▶

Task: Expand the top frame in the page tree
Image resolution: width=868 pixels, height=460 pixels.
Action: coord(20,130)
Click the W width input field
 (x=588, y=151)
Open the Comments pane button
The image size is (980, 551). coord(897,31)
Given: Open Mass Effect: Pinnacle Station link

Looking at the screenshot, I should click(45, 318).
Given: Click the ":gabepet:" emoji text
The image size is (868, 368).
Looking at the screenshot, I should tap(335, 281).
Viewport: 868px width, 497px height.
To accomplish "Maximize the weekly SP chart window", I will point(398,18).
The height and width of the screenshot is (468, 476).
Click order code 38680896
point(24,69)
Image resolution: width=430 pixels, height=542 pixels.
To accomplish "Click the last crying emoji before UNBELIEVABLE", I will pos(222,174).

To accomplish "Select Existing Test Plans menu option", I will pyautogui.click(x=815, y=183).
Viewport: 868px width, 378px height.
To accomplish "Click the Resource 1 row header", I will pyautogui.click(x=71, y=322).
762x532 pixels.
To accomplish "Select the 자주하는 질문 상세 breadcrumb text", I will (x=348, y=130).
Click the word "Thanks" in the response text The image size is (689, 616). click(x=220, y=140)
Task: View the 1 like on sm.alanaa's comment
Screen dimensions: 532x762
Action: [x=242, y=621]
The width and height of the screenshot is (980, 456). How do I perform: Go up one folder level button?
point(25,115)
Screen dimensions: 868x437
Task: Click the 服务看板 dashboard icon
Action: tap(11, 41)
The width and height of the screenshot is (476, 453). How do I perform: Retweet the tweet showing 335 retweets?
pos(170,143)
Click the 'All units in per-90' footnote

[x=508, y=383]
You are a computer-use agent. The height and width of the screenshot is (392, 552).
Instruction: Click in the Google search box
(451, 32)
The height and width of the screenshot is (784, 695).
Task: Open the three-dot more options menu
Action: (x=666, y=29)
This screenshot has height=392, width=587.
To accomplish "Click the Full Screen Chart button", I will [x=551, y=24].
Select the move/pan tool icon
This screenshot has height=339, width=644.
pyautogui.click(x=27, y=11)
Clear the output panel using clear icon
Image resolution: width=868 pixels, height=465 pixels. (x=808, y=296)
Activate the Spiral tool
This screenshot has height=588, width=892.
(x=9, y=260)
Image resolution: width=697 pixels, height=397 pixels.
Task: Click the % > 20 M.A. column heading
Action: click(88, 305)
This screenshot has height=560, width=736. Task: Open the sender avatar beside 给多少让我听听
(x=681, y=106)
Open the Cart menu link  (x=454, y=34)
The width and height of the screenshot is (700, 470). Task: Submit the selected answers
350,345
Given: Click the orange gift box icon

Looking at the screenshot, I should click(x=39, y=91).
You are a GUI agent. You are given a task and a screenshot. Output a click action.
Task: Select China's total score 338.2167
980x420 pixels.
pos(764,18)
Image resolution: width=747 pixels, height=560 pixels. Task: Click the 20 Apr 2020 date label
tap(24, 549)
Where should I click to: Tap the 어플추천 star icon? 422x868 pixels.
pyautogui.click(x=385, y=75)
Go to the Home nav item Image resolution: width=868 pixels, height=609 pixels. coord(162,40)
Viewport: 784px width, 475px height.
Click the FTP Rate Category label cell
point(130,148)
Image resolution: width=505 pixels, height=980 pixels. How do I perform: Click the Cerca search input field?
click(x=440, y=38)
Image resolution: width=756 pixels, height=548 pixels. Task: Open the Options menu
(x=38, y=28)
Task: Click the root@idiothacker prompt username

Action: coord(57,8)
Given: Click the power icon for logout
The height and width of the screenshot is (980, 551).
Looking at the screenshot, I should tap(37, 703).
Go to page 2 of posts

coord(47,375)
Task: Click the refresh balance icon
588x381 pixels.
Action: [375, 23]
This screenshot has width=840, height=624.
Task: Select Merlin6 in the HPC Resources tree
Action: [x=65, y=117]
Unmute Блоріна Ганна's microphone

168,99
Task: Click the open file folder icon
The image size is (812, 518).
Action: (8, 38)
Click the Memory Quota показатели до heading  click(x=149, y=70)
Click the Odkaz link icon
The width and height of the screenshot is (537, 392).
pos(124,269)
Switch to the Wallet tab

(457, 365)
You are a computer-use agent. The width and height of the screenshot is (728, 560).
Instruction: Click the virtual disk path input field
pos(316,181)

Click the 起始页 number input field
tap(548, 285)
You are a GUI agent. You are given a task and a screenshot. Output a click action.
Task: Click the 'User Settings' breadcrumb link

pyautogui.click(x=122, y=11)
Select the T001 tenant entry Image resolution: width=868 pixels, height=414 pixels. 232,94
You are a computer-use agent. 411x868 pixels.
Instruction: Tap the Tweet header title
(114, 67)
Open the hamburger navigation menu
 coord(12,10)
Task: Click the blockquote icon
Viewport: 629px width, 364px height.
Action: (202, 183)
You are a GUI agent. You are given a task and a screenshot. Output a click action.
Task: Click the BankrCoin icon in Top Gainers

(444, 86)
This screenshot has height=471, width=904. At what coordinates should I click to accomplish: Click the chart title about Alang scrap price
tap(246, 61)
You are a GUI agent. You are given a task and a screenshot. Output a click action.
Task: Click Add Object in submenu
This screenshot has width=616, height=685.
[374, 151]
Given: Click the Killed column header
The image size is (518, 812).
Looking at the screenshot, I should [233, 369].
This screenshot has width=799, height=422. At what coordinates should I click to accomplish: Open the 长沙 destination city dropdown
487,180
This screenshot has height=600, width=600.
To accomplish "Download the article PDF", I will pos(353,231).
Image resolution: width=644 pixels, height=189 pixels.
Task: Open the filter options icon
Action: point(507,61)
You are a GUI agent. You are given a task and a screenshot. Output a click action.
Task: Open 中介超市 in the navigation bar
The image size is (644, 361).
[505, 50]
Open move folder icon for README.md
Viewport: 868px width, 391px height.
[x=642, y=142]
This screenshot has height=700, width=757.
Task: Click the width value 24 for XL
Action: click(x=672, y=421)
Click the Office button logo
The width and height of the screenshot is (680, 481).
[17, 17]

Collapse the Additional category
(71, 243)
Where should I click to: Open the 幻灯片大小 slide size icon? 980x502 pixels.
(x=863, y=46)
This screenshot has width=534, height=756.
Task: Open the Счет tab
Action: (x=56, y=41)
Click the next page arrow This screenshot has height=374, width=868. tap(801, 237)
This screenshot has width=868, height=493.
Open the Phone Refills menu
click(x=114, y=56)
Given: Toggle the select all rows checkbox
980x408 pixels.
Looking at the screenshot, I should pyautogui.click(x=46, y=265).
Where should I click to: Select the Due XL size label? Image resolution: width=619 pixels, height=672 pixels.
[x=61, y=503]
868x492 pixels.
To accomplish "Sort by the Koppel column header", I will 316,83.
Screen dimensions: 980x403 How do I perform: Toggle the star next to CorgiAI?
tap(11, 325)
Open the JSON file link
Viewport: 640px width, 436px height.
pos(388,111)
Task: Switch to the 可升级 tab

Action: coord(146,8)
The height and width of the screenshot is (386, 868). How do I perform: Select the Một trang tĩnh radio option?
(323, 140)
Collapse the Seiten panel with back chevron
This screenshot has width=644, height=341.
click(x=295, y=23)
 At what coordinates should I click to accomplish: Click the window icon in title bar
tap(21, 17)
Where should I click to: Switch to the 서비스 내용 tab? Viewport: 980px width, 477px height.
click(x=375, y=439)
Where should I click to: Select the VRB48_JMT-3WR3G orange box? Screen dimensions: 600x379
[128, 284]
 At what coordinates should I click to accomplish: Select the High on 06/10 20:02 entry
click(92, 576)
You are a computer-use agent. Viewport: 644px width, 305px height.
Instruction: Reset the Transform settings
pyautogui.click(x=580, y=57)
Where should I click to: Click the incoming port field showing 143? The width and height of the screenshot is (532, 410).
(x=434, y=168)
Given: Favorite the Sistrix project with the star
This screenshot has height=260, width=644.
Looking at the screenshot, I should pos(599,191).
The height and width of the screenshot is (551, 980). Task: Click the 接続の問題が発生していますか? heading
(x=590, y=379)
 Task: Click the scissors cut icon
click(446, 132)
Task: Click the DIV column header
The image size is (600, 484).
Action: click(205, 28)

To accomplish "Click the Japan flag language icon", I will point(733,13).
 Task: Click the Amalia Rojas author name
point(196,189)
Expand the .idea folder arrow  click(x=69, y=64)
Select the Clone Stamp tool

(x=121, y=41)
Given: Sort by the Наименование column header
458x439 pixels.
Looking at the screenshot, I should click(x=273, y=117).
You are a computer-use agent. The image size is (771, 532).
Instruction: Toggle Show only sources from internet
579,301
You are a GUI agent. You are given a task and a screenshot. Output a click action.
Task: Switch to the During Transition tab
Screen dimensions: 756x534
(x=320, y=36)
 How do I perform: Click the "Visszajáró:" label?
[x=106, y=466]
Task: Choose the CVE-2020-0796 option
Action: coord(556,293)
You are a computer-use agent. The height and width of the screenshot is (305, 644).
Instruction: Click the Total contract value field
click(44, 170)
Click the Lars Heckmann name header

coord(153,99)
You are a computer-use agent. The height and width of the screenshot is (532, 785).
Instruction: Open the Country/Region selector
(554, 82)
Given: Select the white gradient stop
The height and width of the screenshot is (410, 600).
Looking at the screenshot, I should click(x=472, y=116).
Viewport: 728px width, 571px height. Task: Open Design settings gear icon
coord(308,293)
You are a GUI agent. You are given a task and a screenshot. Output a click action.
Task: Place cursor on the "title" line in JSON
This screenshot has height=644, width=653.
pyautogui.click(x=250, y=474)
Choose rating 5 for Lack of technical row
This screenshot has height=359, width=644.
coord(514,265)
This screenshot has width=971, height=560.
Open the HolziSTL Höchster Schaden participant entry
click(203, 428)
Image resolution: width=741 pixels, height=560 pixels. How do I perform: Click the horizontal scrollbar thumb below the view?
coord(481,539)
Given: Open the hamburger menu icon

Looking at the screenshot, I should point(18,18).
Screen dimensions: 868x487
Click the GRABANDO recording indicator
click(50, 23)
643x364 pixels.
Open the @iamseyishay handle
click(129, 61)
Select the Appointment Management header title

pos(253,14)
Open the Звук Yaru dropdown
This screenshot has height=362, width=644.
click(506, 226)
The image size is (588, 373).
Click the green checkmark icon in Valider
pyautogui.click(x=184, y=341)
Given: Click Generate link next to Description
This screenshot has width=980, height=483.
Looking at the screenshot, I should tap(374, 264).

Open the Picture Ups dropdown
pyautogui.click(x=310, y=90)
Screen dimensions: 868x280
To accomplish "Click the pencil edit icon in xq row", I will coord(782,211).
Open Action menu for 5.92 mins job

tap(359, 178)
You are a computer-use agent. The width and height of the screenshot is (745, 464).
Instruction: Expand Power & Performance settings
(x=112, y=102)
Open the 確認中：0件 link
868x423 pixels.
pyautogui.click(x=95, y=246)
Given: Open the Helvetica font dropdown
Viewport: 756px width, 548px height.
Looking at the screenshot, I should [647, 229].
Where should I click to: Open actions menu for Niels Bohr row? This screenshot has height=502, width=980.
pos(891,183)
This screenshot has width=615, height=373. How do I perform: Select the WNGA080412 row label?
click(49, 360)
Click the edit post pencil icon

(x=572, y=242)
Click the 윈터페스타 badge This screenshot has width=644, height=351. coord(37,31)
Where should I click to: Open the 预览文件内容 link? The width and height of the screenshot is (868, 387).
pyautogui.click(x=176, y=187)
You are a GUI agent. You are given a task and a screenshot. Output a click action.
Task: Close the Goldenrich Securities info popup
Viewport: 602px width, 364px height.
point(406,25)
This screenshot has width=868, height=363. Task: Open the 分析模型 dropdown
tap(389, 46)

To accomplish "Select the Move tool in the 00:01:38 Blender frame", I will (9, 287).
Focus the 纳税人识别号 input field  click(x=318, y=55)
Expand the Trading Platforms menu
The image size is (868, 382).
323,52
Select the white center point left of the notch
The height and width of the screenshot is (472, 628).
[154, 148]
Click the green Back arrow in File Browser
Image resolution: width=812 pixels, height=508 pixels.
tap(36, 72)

◀

## INSTRUCTIONS TO FOLLOW:
Search the data for the string "frame" and copy every line where it appears.

## EXERCISE SOLUTION:
Task: Expand the top frame in the page tree
To accomplish "Select the Move tool in the 00:01:38 Blender frame", I will (9, 287).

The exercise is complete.